** Information **
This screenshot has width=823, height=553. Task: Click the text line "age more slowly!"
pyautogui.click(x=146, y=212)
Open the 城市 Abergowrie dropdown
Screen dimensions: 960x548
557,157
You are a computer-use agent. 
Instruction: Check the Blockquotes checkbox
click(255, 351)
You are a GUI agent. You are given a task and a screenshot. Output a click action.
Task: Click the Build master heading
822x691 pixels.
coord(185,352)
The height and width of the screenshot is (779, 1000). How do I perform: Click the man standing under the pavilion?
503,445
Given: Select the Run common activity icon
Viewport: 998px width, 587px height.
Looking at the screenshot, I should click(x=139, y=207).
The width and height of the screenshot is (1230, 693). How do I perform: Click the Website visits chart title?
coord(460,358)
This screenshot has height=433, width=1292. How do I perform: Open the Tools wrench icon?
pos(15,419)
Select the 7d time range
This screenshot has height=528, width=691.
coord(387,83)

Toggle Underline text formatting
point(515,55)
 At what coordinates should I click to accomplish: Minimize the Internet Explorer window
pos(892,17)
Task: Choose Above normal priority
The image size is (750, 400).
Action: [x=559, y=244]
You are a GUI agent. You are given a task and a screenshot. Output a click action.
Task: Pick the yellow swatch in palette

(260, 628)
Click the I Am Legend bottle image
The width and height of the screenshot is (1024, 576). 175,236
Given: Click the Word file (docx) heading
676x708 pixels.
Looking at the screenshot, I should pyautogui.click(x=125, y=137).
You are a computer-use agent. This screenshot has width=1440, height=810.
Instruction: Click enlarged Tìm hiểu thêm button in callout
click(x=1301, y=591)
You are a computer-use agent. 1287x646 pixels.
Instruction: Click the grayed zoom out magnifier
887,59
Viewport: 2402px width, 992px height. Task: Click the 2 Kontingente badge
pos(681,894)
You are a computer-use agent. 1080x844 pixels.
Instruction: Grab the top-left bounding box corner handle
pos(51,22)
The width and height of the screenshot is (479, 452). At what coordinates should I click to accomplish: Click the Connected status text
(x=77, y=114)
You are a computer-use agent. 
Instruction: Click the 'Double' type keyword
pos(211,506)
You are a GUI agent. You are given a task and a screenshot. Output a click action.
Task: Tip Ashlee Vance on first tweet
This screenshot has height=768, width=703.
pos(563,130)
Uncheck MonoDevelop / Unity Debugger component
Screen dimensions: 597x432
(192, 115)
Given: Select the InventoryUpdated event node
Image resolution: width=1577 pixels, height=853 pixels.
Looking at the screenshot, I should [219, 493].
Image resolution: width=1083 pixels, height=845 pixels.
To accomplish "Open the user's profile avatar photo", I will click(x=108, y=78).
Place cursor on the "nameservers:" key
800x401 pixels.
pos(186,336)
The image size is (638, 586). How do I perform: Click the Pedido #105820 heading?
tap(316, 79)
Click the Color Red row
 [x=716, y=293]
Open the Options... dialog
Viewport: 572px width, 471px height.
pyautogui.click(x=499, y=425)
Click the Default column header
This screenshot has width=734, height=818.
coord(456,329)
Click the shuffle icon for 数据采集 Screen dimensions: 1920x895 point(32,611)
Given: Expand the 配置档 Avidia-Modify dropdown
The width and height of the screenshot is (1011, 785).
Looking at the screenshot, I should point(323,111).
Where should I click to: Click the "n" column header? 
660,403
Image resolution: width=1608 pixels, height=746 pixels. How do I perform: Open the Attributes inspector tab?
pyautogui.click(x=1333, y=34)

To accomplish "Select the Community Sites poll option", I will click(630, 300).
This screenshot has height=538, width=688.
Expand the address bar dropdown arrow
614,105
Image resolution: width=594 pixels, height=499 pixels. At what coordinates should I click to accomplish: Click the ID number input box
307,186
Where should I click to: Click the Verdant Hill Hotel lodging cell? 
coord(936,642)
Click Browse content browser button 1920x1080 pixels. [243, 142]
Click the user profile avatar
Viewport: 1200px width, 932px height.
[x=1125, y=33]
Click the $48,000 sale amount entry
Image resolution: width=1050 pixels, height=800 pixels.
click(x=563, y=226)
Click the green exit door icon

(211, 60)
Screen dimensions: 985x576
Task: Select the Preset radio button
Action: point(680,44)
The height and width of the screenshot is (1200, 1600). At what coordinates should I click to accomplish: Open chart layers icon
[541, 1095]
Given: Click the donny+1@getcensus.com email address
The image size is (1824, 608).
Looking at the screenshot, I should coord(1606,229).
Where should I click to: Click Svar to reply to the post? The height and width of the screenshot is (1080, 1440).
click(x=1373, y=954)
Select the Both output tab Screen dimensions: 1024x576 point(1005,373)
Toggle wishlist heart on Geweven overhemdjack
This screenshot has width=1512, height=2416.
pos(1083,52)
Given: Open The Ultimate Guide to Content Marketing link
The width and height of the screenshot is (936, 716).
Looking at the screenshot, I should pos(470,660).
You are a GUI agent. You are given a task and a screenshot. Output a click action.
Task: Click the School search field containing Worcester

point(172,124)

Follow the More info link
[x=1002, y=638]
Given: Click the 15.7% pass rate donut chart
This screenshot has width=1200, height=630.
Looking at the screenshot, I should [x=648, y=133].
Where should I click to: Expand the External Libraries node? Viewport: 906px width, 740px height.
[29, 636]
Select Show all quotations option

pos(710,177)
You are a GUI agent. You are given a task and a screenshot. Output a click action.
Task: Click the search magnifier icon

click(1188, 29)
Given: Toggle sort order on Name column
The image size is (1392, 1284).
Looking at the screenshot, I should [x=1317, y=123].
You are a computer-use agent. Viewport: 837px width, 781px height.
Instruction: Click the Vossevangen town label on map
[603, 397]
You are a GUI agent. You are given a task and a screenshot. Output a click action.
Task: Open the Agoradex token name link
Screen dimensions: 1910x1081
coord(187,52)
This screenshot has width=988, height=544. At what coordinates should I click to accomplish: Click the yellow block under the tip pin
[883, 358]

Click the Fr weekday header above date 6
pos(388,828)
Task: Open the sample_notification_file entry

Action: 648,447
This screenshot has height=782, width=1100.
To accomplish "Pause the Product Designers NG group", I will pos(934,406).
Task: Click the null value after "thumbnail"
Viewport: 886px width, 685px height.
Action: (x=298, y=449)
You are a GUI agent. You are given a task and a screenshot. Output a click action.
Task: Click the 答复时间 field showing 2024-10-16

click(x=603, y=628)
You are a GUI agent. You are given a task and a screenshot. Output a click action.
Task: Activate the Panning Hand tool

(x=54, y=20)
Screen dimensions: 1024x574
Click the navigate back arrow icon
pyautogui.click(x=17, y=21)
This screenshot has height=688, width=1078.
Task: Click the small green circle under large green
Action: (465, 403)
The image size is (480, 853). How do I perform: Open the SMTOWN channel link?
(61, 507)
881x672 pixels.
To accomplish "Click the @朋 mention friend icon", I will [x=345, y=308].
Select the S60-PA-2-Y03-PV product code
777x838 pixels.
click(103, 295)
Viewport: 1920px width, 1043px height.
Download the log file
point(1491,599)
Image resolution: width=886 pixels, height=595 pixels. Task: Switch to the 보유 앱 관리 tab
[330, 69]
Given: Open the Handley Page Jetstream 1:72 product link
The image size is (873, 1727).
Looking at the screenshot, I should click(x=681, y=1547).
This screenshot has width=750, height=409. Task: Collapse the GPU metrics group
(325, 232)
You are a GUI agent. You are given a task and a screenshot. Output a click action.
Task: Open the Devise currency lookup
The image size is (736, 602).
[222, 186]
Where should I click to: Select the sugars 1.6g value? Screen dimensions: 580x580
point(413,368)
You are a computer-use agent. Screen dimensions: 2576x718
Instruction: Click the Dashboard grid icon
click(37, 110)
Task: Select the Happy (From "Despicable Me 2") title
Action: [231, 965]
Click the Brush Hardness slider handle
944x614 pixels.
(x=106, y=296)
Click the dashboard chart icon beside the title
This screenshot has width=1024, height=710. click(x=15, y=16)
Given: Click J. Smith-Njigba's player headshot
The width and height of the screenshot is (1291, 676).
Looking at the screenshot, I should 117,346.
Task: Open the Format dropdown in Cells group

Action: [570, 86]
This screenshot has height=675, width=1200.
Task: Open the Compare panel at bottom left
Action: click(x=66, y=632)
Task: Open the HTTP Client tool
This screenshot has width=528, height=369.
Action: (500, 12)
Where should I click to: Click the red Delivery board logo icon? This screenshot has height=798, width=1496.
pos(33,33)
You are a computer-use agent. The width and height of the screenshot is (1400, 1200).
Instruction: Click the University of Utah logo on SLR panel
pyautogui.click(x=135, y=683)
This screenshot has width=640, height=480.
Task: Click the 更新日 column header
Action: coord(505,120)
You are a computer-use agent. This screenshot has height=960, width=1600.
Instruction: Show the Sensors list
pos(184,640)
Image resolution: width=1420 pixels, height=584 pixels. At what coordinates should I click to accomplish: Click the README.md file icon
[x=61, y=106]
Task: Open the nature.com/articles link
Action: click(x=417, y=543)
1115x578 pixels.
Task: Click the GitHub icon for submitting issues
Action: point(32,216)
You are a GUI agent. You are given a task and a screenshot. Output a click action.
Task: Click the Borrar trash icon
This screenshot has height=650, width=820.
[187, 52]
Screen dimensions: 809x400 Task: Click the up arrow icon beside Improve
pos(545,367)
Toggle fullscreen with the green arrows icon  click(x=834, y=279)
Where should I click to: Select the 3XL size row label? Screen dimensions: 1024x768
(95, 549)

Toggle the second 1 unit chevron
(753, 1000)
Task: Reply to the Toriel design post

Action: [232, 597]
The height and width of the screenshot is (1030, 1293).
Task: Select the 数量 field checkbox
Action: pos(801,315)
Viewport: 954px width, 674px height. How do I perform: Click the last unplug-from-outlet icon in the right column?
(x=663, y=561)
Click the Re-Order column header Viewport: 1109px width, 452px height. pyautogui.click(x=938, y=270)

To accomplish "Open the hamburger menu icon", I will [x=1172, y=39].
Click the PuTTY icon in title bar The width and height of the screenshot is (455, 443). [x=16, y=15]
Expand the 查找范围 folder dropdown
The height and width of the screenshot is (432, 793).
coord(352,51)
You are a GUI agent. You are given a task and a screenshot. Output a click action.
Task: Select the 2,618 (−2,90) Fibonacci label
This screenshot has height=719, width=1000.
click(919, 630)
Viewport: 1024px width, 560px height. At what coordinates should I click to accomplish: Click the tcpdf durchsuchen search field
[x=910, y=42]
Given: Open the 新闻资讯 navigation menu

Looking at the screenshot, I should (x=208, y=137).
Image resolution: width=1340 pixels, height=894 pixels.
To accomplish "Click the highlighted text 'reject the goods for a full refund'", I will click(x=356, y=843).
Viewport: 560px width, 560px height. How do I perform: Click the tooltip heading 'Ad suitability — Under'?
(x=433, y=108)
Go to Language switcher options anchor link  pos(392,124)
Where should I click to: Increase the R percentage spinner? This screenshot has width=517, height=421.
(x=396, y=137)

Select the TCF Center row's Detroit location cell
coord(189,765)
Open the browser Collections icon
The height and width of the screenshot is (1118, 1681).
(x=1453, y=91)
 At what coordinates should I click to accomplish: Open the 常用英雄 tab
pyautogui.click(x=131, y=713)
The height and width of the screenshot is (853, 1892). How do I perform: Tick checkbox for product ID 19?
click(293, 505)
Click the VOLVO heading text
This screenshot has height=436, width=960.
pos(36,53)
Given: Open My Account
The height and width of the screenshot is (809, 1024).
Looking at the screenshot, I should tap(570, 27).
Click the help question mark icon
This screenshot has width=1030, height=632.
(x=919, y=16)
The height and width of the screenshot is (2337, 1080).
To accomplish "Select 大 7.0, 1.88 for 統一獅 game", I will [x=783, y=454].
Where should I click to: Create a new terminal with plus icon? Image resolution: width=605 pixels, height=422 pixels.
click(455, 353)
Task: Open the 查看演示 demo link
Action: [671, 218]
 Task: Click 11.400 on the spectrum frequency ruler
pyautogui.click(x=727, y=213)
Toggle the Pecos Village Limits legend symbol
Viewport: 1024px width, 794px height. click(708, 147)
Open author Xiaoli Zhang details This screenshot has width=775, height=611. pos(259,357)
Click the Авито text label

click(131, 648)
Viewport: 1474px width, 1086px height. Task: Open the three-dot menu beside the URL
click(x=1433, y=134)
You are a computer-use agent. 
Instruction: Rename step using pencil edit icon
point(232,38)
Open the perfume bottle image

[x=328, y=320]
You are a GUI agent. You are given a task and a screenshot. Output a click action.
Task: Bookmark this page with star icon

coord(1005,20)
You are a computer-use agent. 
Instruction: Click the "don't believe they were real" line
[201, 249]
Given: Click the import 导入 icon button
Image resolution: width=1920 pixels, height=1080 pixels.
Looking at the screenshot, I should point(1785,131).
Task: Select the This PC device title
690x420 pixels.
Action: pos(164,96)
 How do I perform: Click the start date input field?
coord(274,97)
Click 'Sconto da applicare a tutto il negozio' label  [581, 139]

** What the exercise asks **
In the data above, find the line that contains "Expand the address bar dropdown arrow" and the line that contains "Click the user profile avatar". Repeat exactly those lines and every line between them, and only those.

** Solution to the exercise **
Expand the address bar dropdown arrow
614,105
Image resolution: width=594 pixels, height=499 pixels. At what coordinates should I click to accomplish: Click the ID number input box
307,186
Where should I click to: Click the Verdant Hill Hotel lodging cell? 
coord(936,642)
Click Browse content browser button 1920x1080 pixels. [243, 142]
Click the user profile avatar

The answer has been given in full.